*EXCERTO PARA LER:*
○ ○ ○ ○ ○

Lisboa, 29 jul (Lusa) -- A coordenadora da União Europeia (UE) contra o tráfico de seres humanos considera que há um excessivo foco nas vítimas, sendo fundamental seguir o rasto do dinheiro e lidar com a procura.

Em entrevista à Lusa, via telefone, a propósito do Dia Mundial Contra o Tráfico, que as Nações Unidas assinalam a 30 de julho, a coordenadora da UE, Myria Vassiliadou, sublinha que dizer que uma pessoa foi traficada significa que "alguém a comprou, alguém a vendeu e alguém usou os seus serviços".

Correndo o risco de "parecer sem coração", a responsável sublinha que "já é um pouco tarde para as vítimas", sendo fundamental recordar que "o tráfico é só sobre dinheiro, astronómicas quantias de dinheiro, e procura dos serviços das vítimas".

E -- destaca -- nem todo o dinheiro envolvido é ilegal. Por exemplo, se uma menina vem da Líbia num barco para Itália, depois alguém a põe num autocarro, terá de ficar nalgum lado durante a noite e o traficante pagará a um hotel. "Quem está a fazer dinheiro, legal, com a situação? Não falamos sobre isso. Há muitas questões que devíamos fazer e não fazemos", condena.

"Devemos pensar um bocadinho mais nas coisas e parar de pensar apenas 'estas crianças são vulneráveis', mas começar a perguntar quem está a abusar delas, quem está a usar os seus serviços e quem está a fazer dinheiro com elas", sustenta, frisando: "se passarmos por alguém traficado na rua e seguirmos caminho, somos parcialmente responsáveis".

"Se nos cruzamos com uma jovem nigeriana de 13 anos nas ruas de uma capital europeia, como Lisboa, ela é "apenas" uma jovem de 13 anos desafortunada. As perguntas que não fazemos são 'quem a vendeu?', 'quem a comprou?', 'quem usou os seus serviços sexuais?', 'quem a violou'?", lamenta Myria Vassiliadou.

"A polícia está mais alerta do que antes, mas, às vezes, (...) só encontramos aquilo que procuramos. Não estamos a procurar vítimas o suficiente", considera. "Muito poucas vítimas são identificadas pelas autoridades", reconhece.

Este é um dos "grandes problemas" que o combate ao tráfico de pessoas enfrenta. O outro é a falta de investigação ao rasto do dinheiro. A Europol fala em 30 mil milhões de euros, apenas na Europa, naquele é o segundo tráfico mais lucrativo do mundo, só atrás do comércio ilegal de armas.

○ ○ ○ ○ ○

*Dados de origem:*
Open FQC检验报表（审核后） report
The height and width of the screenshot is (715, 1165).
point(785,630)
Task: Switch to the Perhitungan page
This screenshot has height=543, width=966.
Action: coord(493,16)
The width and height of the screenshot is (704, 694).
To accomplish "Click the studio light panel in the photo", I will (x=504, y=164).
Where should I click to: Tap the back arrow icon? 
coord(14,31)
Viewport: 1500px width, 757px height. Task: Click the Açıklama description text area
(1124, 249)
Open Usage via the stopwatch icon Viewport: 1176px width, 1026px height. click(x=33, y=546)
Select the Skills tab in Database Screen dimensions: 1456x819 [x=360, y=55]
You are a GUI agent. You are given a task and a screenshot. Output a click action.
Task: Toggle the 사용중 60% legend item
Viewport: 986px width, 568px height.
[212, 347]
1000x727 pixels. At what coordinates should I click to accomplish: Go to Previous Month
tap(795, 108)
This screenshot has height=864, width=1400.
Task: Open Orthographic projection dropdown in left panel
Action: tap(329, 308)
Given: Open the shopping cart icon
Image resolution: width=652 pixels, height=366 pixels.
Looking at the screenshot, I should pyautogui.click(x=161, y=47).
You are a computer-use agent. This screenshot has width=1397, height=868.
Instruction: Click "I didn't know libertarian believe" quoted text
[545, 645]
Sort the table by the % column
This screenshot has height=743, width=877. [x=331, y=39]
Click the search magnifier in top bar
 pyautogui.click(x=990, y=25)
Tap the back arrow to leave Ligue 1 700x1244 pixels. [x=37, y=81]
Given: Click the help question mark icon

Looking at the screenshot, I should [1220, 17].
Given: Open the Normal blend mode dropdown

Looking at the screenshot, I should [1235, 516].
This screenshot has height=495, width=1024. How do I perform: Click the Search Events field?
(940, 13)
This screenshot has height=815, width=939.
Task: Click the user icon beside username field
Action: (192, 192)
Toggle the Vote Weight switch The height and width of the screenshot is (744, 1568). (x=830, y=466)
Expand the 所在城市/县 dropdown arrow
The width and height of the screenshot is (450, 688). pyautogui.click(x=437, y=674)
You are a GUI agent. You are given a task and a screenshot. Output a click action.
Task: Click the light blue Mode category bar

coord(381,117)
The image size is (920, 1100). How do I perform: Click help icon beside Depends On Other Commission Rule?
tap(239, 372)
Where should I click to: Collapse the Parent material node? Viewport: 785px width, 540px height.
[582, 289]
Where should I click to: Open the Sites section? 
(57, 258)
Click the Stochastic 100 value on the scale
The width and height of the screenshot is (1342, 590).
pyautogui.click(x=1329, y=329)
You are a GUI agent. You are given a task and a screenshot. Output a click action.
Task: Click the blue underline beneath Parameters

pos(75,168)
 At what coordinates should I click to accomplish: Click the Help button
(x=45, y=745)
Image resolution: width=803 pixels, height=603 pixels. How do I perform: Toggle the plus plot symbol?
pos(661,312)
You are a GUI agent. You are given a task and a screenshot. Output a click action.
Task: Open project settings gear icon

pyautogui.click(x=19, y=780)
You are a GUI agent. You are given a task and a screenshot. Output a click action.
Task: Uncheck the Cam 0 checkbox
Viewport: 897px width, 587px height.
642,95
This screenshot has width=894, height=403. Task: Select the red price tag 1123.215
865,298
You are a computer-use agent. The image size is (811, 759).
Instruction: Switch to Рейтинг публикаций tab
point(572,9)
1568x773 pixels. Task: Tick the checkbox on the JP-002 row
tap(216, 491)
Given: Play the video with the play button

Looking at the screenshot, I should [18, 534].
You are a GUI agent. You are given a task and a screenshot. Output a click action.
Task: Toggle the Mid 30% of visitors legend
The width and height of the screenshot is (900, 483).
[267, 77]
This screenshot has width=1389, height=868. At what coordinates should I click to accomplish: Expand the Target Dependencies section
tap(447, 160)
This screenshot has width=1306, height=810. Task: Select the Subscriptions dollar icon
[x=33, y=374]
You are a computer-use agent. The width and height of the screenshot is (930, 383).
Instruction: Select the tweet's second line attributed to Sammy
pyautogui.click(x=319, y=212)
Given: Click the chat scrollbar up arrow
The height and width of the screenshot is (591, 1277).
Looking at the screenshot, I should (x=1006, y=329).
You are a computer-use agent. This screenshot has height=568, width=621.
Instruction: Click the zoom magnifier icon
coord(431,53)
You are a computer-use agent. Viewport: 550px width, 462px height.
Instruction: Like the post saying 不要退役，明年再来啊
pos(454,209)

○ ○ ○ ○ ○

*TAREFAS A REALIZAR:*
A) Determine quantas linhas contêm a palavra "pixels". Responda apenas com o número.
B) Escreva a continuação do texto sobre o tráfico de seres humanos, começando logo após a última frase apresentada.

*RESPOSTAS POR ORDEM:*
A) 5

B)
Segundo a polícia europeia, comprar uma criança, nos dias de hoje, custa entre quatro a oito mil euros, mas "as boas crianças" podem chegar aos 40 mil euros. "Como é que se pode comprar uma criança, em dinheiro, por 40 mil euros, dá-los a outra pessoa e ninguém investigar esse dinheiro", interroga Myria Vassiliadou.

Por outro lado, sublinha a coordenadora, deve questionar-se o que está o sistema a fazer para pôr essas pessoas atrás das grades. "As acusações e condenações são muito baixas para o que a situação exige. Por que não estão presas essas pessoas", pergunta.

"Em todos os crimes no mundo, (...) o envolvimento é punido com sanções (...), mas, se for tráfico de seres humanos, e souber disso, não há penalização em muitos Estados-membros", alerta.

Vassiliadou compara com a compra de uma mala na rua, sabendo que é falsa ou roubada. "Serei punida, mas, se comprar uma nigeriana de 19 anos, não pago multa", repara. "A lei deve existir para dizer o que se pode ou não fazer. Não é certo roubar, mesmo que se diga 'não sabia que era teu'. Que mensagem passamos, como sociedade, quando não criminalizamos isto", questiona.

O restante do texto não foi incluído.